SOURCE EXCERPT:

Should You (Really) Join a Startup Accelerator? 6 Pros and Cons

Startup accelerators are a great way to kick-start your business: raising capital, meeting angel investors and expanding your network are few of their many advantages. Yet, accelerators aren’t for any startup. Should you join an accelerator? Have a read at these 6 pros and cons before you decide to join an accelerator for your startup.

Accelerator vs. Incubator: what’s the difference?

Using the terms “accelerator” and “incubator” interchangeably is a common mistake. Whilst they are similar and sometimes can be found under the same roof (organisation), they are very different.

Startup Incubators

As the name suggests, startup incubators are tailored more to startups still in their incubation period for their ideas. As such, incubators help startup founders turn their ideas into early working prototype versions of a product or service.

Joining an incubator comes with many perks for early stage businesses. For example, incubators will typically let you use office spaces for twelve months, and in some cases every several years. 

Yet, not all incubators are equal. Some might be specialised on a specific industry, and others on a specific expertise: do you want to work on your Minimal Viable Product (MVP), or are you looking for help to kick-start your sales and marketing efforts?

Therefore, if you’re interested in joining an incubator program, you should first ask for feedback from founders who are currently in the program. You should find out how long they’ve been with the program and what growth they have achieved with its help. 

Incubators are designed to turn business ideas into prototypes
Incubators are designed to turn business ideas into prototypes

Startup Accelerators

In contrast, startup accelerators are ideal for startups that have already gathered some momentum. That’s why startup accelerators are best for startups with a complete cofounding team, a MVP, and that are looking to accelerate their growth (commercialise their product / service).

PROVIDED DATA:

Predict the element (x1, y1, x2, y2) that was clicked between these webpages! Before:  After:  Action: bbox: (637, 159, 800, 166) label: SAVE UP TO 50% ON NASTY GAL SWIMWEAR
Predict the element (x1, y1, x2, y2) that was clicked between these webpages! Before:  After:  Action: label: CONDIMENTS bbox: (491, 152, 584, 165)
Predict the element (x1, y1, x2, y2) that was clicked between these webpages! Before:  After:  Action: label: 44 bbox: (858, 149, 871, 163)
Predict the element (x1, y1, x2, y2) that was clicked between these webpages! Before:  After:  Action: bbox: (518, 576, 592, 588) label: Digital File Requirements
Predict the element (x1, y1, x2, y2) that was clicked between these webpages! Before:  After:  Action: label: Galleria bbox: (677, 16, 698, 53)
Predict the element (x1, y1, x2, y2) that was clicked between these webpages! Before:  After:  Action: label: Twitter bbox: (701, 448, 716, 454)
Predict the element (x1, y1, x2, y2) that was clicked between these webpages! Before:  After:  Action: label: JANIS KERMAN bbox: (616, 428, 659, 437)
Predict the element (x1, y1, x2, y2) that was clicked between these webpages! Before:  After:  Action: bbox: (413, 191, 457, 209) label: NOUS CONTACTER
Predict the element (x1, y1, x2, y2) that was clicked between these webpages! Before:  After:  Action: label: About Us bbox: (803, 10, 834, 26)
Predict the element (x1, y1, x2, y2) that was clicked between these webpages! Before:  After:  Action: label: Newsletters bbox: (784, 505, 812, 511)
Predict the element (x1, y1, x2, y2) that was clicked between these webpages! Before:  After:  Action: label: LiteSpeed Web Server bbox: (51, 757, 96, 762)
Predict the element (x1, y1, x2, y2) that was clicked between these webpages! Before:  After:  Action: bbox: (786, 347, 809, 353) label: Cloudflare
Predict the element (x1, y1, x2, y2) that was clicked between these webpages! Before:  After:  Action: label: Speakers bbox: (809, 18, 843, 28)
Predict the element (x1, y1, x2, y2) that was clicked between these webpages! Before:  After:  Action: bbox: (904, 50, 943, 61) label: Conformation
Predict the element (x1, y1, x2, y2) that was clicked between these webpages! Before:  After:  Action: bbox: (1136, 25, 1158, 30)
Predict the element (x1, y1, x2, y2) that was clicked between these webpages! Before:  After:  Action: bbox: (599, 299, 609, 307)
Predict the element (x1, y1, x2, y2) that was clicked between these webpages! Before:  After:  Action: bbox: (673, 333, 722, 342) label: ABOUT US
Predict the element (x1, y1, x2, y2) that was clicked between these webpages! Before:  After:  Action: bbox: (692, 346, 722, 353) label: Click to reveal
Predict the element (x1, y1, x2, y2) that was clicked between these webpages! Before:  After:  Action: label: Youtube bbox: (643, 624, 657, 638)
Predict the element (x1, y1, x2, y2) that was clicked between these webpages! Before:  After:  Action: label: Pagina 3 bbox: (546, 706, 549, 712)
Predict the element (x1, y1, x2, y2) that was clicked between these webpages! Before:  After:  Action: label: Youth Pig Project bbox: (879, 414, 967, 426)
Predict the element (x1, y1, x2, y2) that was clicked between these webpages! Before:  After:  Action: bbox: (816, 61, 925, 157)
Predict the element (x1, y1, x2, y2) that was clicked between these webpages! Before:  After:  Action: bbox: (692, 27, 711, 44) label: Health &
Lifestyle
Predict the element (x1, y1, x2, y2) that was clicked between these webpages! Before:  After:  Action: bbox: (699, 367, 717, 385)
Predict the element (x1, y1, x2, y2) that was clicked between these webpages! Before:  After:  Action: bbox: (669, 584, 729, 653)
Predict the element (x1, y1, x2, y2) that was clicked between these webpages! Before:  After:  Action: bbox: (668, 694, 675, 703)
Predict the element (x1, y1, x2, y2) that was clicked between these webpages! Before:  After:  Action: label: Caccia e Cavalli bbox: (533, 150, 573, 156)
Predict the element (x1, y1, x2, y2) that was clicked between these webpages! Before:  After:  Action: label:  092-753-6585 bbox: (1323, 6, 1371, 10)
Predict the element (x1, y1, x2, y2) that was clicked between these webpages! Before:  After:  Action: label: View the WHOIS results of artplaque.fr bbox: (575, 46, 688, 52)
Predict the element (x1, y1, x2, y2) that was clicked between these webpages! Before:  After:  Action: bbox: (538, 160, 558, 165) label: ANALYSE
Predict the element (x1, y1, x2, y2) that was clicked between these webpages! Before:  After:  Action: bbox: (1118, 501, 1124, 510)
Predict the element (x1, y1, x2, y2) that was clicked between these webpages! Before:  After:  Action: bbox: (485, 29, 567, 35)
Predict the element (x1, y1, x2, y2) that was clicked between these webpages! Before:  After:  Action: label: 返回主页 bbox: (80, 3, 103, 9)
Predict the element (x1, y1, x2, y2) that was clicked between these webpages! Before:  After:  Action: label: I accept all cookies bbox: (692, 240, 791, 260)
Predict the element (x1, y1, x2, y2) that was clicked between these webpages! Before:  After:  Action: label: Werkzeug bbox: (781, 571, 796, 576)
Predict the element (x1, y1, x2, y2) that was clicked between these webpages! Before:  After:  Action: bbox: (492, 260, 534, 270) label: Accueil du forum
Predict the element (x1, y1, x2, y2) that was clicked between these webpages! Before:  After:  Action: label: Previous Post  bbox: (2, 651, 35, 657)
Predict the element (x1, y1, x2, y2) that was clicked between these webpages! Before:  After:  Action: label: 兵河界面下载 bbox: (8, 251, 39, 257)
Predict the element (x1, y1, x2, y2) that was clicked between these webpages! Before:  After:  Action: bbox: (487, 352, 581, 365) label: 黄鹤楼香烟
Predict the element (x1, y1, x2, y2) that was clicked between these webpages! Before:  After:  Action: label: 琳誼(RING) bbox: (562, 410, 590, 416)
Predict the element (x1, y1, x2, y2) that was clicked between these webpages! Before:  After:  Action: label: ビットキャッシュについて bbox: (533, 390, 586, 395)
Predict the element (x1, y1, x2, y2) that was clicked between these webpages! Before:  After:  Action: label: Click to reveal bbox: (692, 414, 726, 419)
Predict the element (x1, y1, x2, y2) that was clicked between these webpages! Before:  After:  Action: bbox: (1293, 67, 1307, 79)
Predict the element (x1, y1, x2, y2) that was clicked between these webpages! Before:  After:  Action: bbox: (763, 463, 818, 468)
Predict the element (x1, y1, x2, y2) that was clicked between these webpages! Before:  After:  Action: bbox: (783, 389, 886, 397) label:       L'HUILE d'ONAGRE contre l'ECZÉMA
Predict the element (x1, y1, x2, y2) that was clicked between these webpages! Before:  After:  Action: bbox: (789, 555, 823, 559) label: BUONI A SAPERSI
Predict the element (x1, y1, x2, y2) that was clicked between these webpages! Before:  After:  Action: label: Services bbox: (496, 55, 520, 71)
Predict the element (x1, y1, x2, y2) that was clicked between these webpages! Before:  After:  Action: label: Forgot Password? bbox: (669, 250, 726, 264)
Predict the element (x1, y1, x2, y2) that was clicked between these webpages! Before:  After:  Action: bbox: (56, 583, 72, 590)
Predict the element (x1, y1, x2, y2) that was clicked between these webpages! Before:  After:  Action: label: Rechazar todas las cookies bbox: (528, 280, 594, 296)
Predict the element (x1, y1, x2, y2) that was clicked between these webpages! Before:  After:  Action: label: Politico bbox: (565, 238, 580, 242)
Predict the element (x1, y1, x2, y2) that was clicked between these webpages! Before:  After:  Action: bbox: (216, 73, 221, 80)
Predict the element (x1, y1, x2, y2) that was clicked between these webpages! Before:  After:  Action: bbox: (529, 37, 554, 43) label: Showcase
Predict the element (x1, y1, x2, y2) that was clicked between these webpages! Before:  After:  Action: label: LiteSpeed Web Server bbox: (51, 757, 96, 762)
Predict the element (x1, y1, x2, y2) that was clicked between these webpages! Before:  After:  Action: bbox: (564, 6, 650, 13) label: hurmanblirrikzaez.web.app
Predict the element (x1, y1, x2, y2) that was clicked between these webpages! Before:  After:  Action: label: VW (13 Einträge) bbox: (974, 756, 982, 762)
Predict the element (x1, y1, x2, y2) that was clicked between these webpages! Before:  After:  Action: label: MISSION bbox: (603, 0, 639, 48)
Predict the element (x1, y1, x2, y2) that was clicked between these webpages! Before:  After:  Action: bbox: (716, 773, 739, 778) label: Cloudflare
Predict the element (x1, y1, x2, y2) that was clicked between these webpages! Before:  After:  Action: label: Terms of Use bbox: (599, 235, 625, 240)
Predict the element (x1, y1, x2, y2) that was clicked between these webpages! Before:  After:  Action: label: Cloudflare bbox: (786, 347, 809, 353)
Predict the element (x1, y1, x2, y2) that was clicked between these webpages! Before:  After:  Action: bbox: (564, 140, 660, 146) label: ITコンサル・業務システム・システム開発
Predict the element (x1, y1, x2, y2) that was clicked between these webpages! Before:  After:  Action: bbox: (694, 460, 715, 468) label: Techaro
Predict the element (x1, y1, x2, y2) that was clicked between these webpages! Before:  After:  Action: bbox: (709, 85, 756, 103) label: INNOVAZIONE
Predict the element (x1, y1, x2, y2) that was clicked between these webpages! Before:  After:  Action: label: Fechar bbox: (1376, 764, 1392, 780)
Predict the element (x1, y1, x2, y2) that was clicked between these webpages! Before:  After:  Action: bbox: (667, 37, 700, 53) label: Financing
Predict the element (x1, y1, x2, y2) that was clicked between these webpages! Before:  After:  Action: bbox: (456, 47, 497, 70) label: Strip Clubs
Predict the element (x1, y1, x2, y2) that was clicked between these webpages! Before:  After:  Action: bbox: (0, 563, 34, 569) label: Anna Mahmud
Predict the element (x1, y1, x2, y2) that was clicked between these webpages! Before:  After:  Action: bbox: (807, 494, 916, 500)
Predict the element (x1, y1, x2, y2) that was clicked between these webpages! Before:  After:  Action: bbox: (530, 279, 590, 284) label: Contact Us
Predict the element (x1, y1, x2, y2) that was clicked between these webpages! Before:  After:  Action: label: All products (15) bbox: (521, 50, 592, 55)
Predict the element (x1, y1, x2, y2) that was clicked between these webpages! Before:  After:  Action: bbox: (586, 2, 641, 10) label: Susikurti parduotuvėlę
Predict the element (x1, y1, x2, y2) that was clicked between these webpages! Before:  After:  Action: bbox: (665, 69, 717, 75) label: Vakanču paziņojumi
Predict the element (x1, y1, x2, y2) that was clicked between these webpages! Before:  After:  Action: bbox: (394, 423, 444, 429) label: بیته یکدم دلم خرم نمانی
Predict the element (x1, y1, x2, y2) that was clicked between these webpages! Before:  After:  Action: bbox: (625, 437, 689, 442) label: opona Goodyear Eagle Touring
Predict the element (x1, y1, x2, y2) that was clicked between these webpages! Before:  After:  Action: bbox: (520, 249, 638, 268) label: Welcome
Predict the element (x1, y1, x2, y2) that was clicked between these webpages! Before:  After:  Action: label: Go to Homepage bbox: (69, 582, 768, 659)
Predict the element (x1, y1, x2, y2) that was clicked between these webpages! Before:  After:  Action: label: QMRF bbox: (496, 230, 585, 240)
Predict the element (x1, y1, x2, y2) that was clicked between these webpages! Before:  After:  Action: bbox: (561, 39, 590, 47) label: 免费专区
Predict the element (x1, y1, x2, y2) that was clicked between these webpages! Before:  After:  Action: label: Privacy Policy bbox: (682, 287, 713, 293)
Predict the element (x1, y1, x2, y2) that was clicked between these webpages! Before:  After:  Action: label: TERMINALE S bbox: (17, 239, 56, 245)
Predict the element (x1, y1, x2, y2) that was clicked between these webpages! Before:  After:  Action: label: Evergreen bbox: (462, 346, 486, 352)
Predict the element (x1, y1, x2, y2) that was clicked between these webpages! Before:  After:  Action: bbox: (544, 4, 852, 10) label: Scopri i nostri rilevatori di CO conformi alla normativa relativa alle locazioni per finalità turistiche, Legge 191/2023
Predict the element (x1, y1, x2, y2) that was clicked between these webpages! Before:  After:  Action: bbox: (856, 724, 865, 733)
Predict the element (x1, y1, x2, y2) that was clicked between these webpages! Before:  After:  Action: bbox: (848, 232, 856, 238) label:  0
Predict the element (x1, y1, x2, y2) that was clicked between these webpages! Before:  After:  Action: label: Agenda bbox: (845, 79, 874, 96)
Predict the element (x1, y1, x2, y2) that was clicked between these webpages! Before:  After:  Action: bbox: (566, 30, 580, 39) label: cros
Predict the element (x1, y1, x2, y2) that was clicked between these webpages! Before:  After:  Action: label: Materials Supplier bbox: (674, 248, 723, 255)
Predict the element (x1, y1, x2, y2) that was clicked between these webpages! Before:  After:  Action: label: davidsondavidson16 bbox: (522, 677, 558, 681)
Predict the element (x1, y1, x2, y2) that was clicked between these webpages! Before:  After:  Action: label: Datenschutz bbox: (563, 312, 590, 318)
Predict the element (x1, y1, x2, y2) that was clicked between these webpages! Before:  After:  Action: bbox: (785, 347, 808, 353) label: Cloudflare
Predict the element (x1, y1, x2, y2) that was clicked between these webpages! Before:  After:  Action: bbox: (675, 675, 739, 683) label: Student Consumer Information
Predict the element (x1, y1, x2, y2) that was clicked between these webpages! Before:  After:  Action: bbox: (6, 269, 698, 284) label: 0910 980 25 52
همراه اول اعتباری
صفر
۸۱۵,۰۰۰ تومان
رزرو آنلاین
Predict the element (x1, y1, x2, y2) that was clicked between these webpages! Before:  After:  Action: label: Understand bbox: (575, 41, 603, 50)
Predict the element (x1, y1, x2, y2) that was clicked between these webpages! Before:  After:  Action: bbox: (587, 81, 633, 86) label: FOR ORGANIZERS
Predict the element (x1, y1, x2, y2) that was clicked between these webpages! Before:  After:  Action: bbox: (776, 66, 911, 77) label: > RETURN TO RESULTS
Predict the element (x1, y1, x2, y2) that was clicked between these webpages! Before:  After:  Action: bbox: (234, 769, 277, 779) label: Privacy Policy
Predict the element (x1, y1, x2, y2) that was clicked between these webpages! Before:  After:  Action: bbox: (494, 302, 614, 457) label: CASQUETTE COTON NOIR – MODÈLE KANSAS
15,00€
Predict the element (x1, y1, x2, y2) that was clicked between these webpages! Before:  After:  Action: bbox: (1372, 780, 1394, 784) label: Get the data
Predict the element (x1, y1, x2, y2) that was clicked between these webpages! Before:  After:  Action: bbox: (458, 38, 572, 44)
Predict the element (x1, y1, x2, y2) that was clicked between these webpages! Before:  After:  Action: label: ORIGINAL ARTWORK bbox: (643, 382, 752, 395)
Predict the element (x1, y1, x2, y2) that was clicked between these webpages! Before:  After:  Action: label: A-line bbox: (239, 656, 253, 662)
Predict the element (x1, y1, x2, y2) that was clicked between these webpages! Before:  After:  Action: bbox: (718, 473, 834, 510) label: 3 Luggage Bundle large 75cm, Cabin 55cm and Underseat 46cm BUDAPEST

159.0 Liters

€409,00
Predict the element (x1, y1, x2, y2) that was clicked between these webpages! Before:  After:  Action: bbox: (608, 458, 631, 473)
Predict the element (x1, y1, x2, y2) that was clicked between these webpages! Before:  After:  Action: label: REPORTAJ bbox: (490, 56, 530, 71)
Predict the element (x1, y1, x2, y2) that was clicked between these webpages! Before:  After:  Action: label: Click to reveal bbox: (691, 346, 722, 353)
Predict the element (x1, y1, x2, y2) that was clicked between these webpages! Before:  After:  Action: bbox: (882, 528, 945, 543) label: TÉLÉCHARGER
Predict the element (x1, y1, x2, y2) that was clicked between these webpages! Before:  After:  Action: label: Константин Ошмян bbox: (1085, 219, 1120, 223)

WORK INSTRUCTIONS:
#1 List the advantages of startup accelerators that the opening paragraph of the startup accelerator article names.
#2 Extend the startup accelerator article by writing the next passage, beginning right after its final sentence on startups that want to commercialize their product or service.
The records come from a separate source and have no connection to the startup accelerator article.

RESULTS IN ORDER:
#1
- Raising capital
- Meeting angel investors
- Expanding your network

#2
Accelerator programs usually take place between a few weeks to a couple of months. In that time, they’ll give you access to their network, connections, knowledge, and a relatively small amount of funding for your startup. 

When looking for an accelerator program, it is crucial to do your research. Identify the program’s list of alumni. Who among their startups experienced success? How many failed? Who are in their list of mentors, and what accomplishments do these people have that you think would help you succeed in your business?

Taking the time to find the best-fit startup accelerator for your business is essential. After all, you’ll be trusting these people to help your business succeed. 

startup accelerator pros and cons
YC’s Demo Day

Join an accelerator if: 

1. You’re looking for mentorship

Most people who launch startups aren’t business experts. Some startups fail because business owners enter the market without sufficient knowledge and experience in running a business.

Accelerator programs keep that in mind by giving you access to some of the brightest business minds in the industry. These experts can help you see your business from an objective point of view. They are also willing to share some tried and true knowledge that can aid in your growth as a business owner.

When you’re swept up in your momentum or are struggling against difficult obstacles, having knowledgeable veterans at your back can help you refocus, gain valuable insight, and keep you and your business moving forward.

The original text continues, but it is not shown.